Roman, éditions du Seuil, 1988

Résumé :

Miroir nocturne de Naissance d'une passion qui débutait avant ma mise au monde, ce roman commence avec ma mort, mes obsèques et ce qui s'ensuit logiquement, me semble-t-il, une descente aux enfers. Toutefois, ces enfers sont peu chrétiens et relativement frais. On s'y promène dans une semi-obscurité d'où émergent des pans de l'ancienne réalité, des rues, un village, un appartement, moins solides que ceux de jadis mais suffisants pour survivre à peu près. J'y retrouve mon ancien coiffeur, Léon, et mon dentiste, trépassés avant moi, ainsi qu'une petite Camille ardemment désirée jadis. Aux enfers, tout est possible et permis, on peut boire et fumer, se gaver et faire l'amour avec Camille, peu importe ; mais en même temps, plus rien n'a la même saveur, tout est plus fade et nous laisse sur notre faim à jamais. Les choses se gâtent lorsque j'apprends par Léon (qui reste en contact avec le monde des vivants, là-haut), que ma biographie « autorisée » va être publiée par les soins de Samuel, mon exécuteur testamentaire, dont je crains les éventuelles révélations.
La deuxième partie relate ma rencontre autrefois avec le jeune Samuel encore adolescent, en vacances avec sa tante Apolline, à Venise où j'assistais à un colloque de psychanalyse orchestré par le peu scrupuleux professeur Tiramisu. Apolline venant à mourir, j'adoptais Samuel auquel je m'attachais de plus en plus, en faisant au fil des ans mon secrétaire particulier.
Dans la troisième partie, j'explique en effet la difficulté de mes relations avec ma compagne Véra, dont j'ai eu un fils peu viable, vite confié à un ami médecin travaillant au Muséum d'Histoire Naturelle, rue Buffon, où je m'installe parmi les monstres conservés dans le formol pour écrire le mystère de ma paternité, la douleur étrange de ce « fils gothique ».
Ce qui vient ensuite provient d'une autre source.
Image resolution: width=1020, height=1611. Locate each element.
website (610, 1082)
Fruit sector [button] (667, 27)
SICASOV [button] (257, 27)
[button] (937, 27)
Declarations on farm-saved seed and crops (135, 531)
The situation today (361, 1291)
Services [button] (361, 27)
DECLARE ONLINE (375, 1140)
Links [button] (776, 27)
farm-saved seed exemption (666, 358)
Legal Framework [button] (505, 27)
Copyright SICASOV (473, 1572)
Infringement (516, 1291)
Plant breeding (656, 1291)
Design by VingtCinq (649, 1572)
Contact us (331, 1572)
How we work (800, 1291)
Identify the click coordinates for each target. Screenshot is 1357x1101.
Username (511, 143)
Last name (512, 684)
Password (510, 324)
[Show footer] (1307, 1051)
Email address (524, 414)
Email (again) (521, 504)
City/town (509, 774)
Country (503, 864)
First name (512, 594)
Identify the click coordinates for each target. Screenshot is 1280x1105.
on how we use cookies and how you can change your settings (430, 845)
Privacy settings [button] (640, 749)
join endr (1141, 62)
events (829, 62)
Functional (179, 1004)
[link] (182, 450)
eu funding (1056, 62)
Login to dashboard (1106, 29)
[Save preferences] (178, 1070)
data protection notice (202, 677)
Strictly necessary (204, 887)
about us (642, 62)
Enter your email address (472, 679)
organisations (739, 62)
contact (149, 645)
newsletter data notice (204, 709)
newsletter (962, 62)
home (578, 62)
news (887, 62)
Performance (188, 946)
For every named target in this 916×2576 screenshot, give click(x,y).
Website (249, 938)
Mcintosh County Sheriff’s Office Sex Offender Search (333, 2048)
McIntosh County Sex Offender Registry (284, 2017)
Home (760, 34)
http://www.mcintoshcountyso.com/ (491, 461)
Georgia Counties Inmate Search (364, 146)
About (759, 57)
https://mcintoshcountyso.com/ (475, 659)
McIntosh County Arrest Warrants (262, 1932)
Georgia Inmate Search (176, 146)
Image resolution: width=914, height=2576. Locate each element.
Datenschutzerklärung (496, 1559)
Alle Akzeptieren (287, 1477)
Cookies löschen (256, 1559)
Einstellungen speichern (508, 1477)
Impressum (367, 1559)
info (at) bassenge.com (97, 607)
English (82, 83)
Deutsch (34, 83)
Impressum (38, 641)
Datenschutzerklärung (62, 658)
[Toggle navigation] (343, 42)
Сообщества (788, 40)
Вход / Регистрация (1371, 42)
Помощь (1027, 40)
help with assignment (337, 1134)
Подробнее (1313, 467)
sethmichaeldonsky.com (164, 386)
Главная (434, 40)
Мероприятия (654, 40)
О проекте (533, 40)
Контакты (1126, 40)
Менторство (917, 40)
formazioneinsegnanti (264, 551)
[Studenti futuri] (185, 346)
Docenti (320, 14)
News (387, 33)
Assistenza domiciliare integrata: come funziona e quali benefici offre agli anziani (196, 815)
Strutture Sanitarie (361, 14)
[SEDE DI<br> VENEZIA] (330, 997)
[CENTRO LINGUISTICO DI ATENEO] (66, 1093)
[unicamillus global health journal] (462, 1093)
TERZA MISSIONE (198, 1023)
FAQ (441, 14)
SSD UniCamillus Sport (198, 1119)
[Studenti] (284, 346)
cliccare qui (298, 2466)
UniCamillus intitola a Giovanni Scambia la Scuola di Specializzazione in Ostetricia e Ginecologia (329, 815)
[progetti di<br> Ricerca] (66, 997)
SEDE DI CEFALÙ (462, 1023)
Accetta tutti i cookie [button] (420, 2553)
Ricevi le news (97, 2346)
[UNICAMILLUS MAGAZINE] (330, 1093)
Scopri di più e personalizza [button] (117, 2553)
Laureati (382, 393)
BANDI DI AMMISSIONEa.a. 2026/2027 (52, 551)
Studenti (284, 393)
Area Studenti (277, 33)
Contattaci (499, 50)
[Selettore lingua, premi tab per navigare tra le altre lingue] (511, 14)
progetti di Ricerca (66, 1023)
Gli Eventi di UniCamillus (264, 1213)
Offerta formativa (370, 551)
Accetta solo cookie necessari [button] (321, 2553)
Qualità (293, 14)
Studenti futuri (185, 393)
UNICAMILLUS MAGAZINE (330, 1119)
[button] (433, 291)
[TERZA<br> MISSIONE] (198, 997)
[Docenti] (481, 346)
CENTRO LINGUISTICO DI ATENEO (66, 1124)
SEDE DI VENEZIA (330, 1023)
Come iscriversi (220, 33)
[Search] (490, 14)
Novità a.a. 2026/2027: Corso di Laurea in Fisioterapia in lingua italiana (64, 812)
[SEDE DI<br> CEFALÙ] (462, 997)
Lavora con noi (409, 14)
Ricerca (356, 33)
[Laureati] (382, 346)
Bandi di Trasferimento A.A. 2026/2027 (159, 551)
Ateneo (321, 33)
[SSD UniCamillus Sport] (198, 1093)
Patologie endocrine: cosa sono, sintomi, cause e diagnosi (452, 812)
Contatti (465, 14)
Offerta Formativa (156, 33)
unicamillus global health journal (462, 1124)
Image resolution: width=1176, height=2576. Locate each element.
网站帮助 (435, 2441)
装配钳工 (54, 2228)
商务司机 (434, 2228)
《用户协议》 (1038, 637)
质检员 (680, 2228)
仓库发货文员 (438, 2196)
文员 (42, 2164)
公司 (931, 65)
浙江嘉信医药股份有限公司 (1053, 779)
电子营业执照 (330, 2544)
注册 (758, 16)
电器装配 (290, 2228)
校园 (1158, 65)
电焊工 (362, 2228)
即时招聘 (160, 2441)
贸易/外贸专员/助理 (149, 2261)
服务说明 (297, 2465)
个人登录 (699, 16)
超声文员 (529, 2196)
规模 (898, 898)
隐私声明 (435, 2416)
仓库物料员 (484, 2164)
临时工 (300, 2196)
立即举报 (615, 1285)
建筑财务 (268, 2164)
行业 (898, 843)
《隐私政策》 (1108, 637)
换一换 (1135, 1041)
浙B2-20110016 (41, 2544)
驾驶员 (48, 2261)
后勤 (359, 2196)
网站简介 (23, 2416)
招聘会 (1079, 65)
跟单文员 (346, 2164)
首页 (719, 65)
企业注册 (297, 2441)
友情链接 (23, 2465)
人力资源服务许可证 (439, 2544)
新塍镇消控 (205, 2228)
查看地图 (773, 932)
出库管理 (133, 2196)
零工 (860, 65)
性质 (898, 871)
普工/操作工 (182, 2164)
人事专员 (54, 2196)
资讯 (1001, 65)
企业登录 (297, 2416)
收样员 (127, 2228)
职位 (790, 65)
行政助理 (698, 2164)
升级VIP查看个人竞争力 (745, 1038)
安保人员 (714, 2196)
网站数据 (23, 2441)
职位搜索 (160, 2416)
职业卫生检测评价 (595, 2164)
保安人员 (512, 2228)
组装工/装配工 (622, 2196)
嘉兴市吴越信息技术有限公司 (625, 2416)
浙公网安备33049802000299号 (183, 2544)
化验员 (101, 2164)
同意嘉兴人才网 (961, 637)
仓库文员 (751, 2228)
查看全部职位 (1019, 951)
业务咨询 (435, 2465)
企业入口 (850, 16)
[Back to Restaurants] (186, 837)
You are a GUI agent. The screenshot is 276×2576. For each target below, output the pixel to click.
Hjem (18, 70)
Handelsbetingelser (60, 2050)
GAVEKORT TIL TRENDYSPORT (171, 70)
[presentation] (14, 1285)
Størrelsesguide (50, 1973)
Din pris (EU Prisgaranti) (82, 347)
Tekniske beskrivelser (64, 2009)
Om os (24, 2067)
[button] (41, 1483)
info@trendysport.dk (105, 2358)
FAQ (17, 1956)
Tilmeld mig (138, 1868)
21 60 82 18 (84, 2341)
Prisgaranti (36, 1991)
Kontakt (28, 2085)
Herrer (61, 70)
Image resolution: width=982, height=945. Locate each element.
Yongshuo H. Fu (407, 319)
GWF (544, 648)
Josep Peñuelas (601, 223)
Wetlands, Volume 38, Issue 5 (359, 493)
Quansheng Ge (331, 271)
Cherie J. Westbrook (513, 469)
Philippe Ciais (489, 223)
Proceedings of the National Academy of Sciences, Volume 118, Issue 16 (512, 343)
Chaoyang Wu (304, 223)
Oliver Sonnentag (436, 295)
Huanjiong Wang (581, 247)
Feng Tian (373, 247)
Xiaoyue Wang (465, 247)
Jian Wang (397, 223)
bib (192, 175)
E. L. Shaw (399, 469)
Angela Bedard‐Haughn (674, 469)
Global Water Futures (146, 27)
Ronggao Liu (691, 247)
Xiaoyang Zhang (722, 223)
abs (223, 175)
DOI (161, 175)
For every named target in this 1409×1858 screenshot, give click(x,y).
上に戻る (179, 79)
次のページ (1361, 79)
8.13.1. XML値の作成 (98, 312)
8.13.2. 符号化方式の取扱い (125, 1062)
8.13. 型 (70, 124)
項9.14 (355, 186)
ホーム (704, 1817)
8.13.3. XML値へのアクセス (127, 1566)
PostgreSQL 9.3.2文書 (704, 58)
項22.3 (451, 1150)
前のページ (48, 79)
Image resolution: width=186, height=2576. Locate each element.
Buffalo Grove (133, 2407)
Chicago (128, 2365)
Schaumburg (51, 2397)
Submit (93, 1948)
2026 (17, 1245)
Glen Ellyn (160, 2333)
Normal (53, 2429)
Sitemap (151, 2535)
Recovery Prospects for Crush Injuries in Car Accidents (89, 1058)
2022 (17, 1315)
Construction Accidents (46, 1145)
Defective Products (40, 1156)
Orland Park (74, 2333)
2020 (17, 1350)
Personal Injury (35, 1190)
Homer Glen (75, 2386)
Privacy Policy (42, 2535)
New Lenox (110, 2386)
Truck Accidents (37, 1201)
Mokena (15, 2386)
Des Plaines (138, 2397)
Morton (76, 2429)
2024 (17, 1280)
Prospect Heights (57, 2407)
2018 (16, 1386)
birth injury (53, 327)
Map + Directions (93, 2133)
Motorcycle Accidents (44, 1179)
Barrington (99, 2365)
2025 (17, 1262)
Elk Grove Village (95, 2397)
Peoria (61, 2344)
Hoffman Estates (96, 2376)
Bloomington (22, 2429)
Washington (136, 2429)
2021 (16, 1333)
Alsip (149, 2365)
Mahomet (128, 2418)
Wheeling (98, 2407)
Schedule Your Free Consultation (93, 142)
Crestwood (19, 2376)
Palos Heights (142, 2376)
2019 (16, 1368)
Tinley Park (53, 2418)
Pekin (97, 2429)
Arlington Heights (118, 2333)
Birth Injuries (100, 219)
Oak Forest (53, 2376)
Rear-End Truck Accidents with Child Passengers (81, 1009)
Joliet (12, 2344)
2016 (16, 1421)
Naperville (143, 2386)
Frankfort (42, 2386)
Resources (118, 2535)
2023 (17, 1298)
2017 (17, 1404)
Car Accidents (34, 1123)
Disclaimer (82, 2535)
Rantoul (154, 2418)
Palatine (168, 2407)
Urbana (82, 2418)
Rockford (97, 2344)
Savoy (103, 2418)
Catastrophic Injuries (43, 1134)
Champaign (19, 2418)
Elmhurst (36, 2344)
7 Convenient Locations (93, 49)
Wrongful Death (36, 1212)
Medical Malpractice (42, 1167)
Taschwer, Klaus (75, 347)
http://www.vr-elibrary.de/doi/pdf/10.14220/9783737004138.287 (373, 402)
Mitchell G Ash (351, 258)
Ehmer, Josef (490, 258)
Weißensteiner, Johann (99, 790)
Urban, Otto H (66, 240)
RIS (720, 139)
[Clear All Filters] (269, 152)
Ce que j'en pense aujourd'hui  :

Ce livre est bien mon fils gothique à moi, et j'ai pour lui plus d'affection que pour d'autres comme on peut préférer le plus bizarre de ses enfants. En fait, ce livre post mortem était un contrepoint logique au précédent conçu ante vitam . Il s'agissait pour moi de poser ainsi les deux butoirs symboliques du rayon de bibliothèque que je serais amené à produire ensuite, si Dieu me prêtait vie, chaque nouvel ouvrage venant se placer entre ces deux presse-livres. La présence de la faucheuse me serrait de près alors, divers suicides d'ami(e)s, en cours d'écriture, et la mort brutale de ma mère en 87 finirent par donner un écho grave et angoissé au dernier tiers du roman commencé pourtant dans l'allégresse. La description du fonctionnement des enfers m'a rempli d'une gaieté macabre et légère, de même que la partie vénitienne. Il faut croire qu'il y a des livres qu'on échafaude d'abord pour soi, sans s'en rendre compte. Le public de Naissance ne m'a pas suivi dans mes dédales souterrains, effrayé par ces perspectives funestes et ouvertement fantaisistes. En cela, l'Objet... n'était pas plus fictif ni moins réaliste que son prédécesseur ; mais les lecteurs qui s'étaient aisément identifiés aux enfants à la plage de l'après-guerre n'entendaient pas descendre outre-tombe avec moi, même pas en imagination, ce qui me confirma dans l'analyse du succès comme malentendu.